▶ PROBLEM
Below are lines of data, and only some are wanted. Please repeat exactly those from the line that has "Viewport: 900px width, 432px height." through the line that has "Screen dimensions: 1706x1431".

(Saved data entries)
┌──

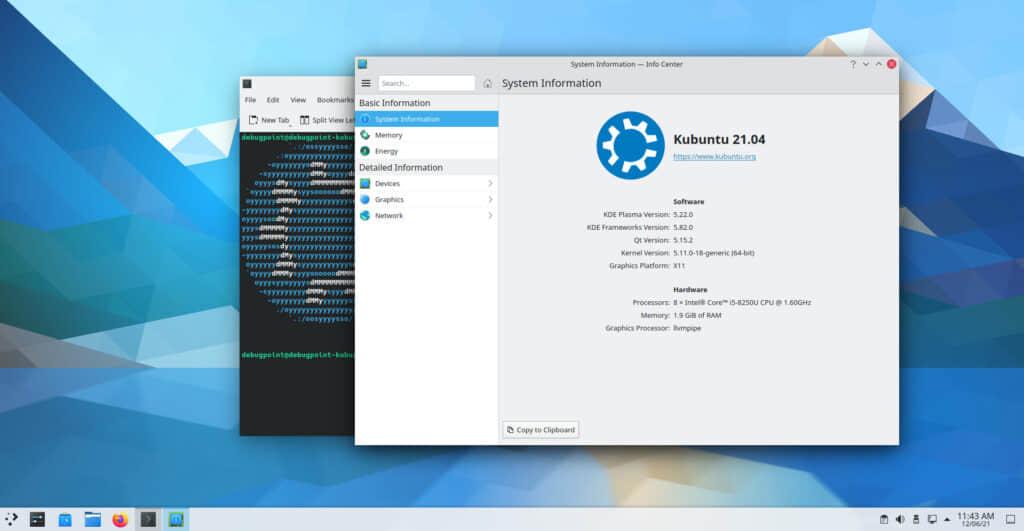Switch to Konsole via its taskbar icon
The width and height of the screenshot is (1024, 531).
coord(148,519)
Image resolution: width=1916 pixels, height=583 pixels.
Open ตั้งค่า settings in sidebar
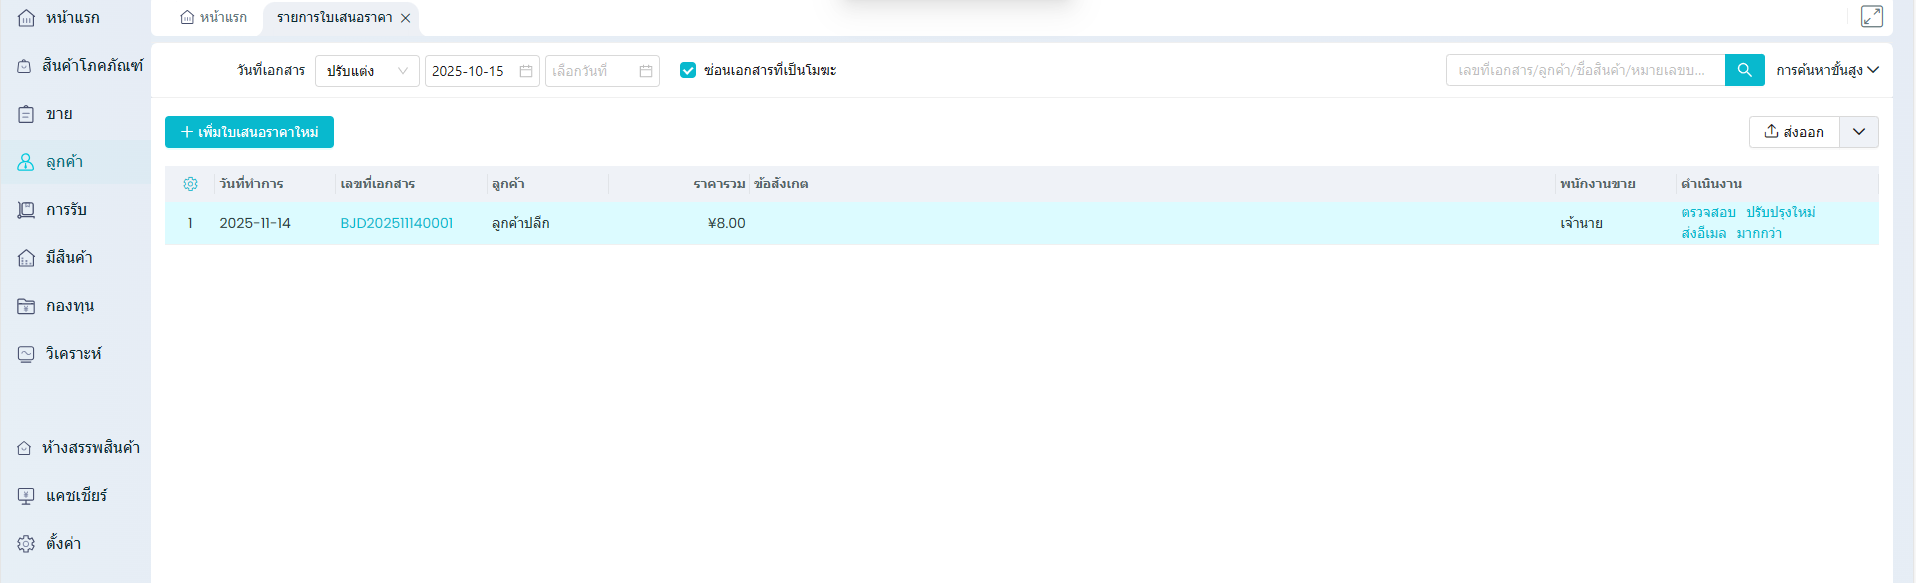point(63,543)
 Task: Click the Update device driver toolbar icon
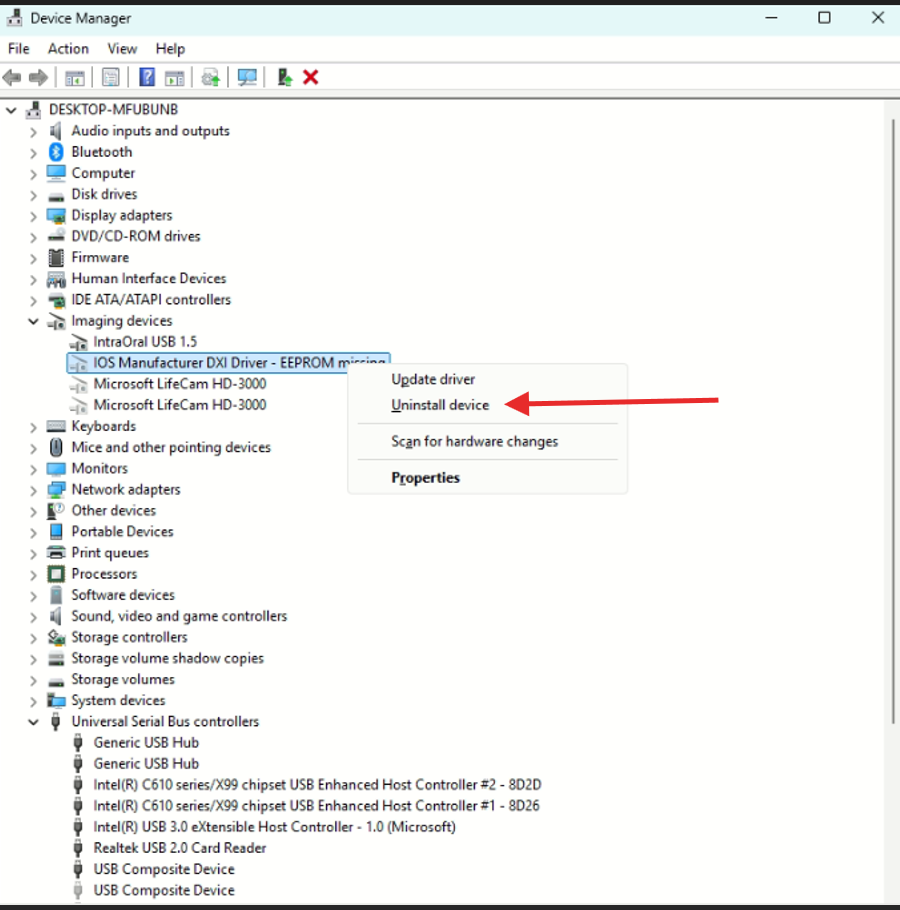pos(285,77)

└──
┌──

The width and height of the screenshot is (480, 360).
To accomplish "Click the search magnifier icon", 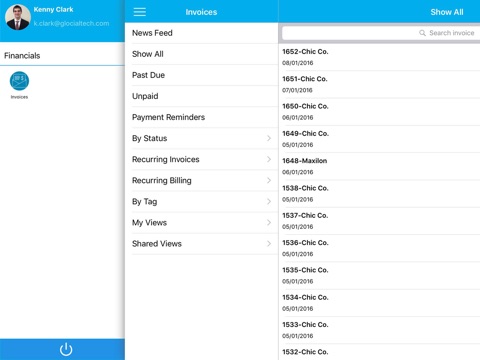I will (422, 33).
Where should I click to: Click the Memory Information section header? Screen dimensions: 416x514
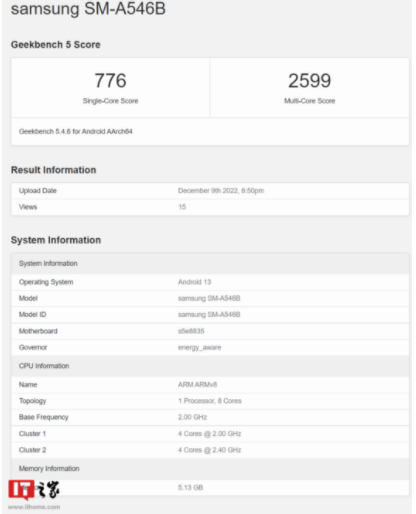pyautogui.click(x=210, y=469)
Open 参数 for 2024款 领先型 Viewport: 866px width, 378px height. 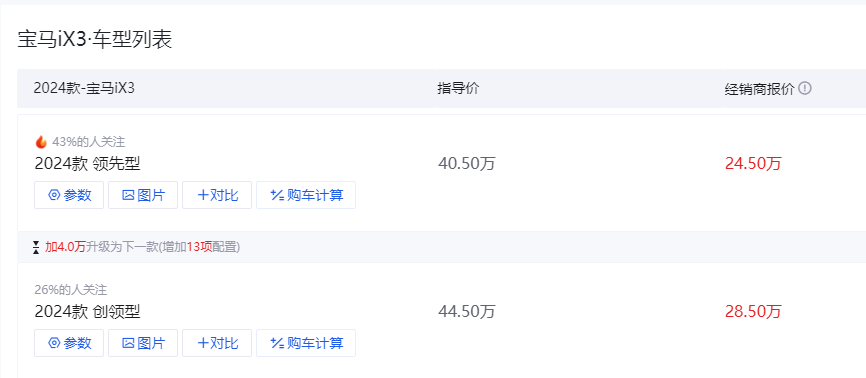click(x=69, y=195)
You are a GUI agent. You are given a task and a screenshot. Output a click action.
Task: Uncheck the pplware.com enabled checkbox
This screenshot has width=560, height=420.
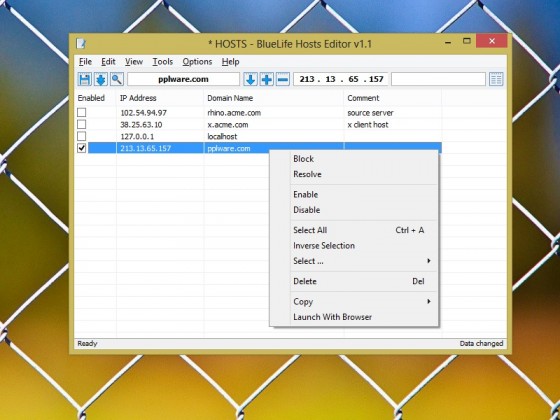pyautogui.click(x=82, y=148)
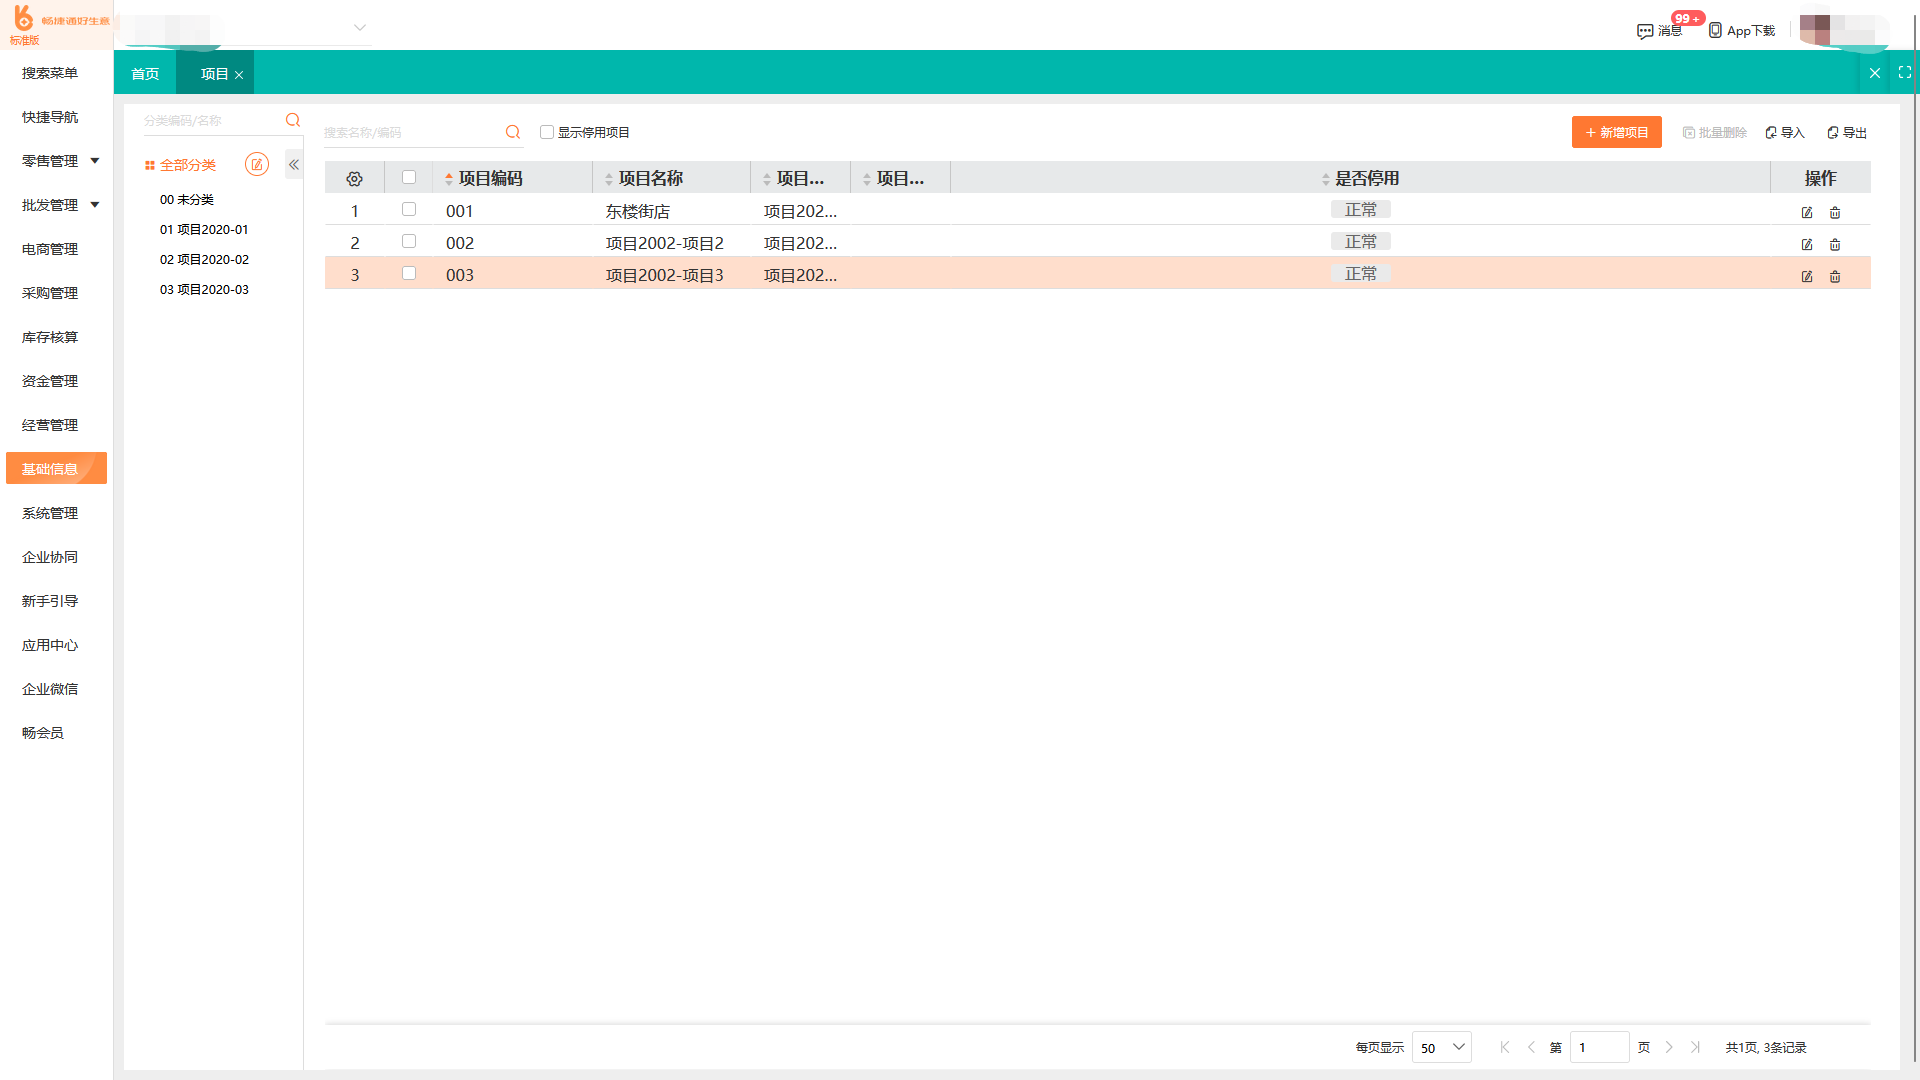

└──
┌──

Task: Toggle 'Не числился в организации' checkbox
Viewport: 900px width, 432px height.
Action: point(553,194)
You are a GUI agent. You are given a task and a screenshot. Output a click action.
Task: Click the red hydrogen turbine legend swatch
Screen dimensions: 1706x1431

└──

▶ ANSWER SPACE
Viewport: 900px width, 432px height.
Action: point(553,194)
You are a GUI agent. You are given a task and a screenshot. Output a click action.
Task: Click the red hydrogen turbine legend swatch
Screen dimensions: 1706x1431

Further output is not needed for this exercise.